Why does this matter for finding quantity supplied? Because if you use an old supply equation after a shift has occurred, you’ll get the wrong answer. A supply equation is only valid for the conditions under which it was estimated. When those conditions change, you need a new equation, a new schedule, or at minimum an adjustment to the intercept “a” in the original formula. If a problem tells you the supply curve shifted right by 40 units, you’d add 40 to “a” in the original equation before substituting the price.

Individual Firm Supply vs. Market Supply

The methods above work the same way whether you’re finding quantity supplied for a single firm or for the entire market. The difference is in the supply model you’re using. A market supply equation is the horizontal sum of every individual firm’s supply equation. In practice, if Firm A has Qs = 10 + 2P and Firm B has Qs = 20 + 3P, the market supply equation is Qs = 30 + 5P. You just add the intercepts and add the slopes.

This matters when a problem asks you to find market quantity supplied and only gives you individual firm data. Sum the equations first, then substitute the price into the combined equation. Going firm by firm and adding up the individual quantities at the end gives the same result, but the combined equation saves time when you need to evaluate multiple prices or find the equilibrium.

Checking Your Answer With Price Elasticity of Supply

Once you can find quantity supplied at two different prices, you can measure how responsive supply is to price changes. Price elasticity of supply equals the percentage change in quantity supplied divided by the percentage change in price. If quantity supplied goes from 200 to 260 when price rises from $20 to $25, the percentage change in quantity is 30% and the percentage change in price is 25%, giving an elasticity of 1.2.

An elasticity greater than 1 means supply is elastic, so producers ramp up output aggressively when prices rise. An elasticity below 1 means supply is inelastic, meaning producers can’t or won’t increase output much even with higher prices. This is useful as a sanity check. If your calculated elasticity seems wildly high or low for the product in question, go back and verify your quantity supplied calculations. Agricultural goods in the short run tend to be inelastic (you can’t grow more wheat overnight), while manufactured goods tend to be more elastic (factories can add shifts). If your numbers suggest the opposite, something probably went wrong upstream.

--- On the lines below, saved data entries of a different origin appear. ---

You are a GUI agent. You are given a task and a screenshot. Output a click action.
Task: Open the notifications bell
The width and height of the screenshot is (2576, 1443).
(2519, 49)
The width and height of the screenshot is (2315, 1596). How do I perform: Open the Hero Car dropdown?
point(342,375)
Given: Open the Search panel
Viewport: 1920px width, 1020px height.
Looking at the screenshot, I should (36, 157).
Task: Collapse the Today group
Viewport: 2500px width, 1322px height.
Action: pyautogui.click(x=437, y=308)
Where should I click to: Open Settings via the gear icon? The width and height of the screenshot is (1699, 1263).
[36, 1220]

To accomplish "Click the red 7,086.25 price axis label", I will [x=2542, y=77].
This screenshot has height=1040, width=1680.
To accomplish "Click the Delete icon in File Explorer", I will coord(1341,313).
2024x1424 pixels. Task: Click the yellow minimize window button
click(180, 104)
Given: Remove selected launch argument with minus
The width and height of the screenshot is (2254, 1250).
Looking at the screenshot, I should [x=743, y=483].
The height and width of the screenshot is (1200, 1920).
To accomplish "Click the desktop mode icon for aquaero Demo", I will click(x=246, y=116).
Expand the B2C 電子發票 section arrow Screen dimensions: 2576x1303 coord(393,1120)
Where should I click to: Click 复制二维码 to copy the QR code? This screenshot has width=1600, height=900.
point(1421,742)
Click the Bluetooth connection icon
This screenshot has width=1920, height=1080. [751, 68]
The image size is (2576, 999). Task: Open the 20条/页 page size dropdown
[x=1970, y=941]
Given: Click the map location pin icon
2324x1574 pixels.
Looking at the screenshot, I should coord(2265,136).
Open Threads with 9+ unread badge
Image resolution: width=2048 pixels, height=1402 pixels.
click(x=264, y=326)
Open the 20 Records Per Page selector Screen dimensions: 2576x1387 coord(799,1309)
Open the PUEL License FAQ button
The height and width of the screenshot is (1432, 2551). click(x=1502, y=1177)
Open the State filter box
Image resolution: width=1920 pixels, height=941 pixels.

Production Constraints and Diminishing Returns

The supply equation treats the relationship between price and quantity as neat and predictable, but real-world production runs into physical limits. As a firm scales up by adding more of one input while others stay fixed, each additional unit of that input eventually produces less additional output. Hire one extra worker in a small workshop and output jumps. Hire a tenth extra worker in the same space and they’re bumping into each other more than they’re producing.

This is why supply curves typically get steeper at higher quantities. The first hundred units might cost $5 each to produce, but the next hundred might cost $8 each because the firm is hitting capacity constraints, paying overtime, or sourcing more expensive materials. At some point, increasing output further would actually reduce total production as workers and machines interfere with each other. For finding quantity supplied, this means the tidy linear equations from textbook problems are simplifications. Real supply functions often curve upward more steeply at high quantities, and the linear form Qs = a + bP is an approximation that works best within a moderate price range.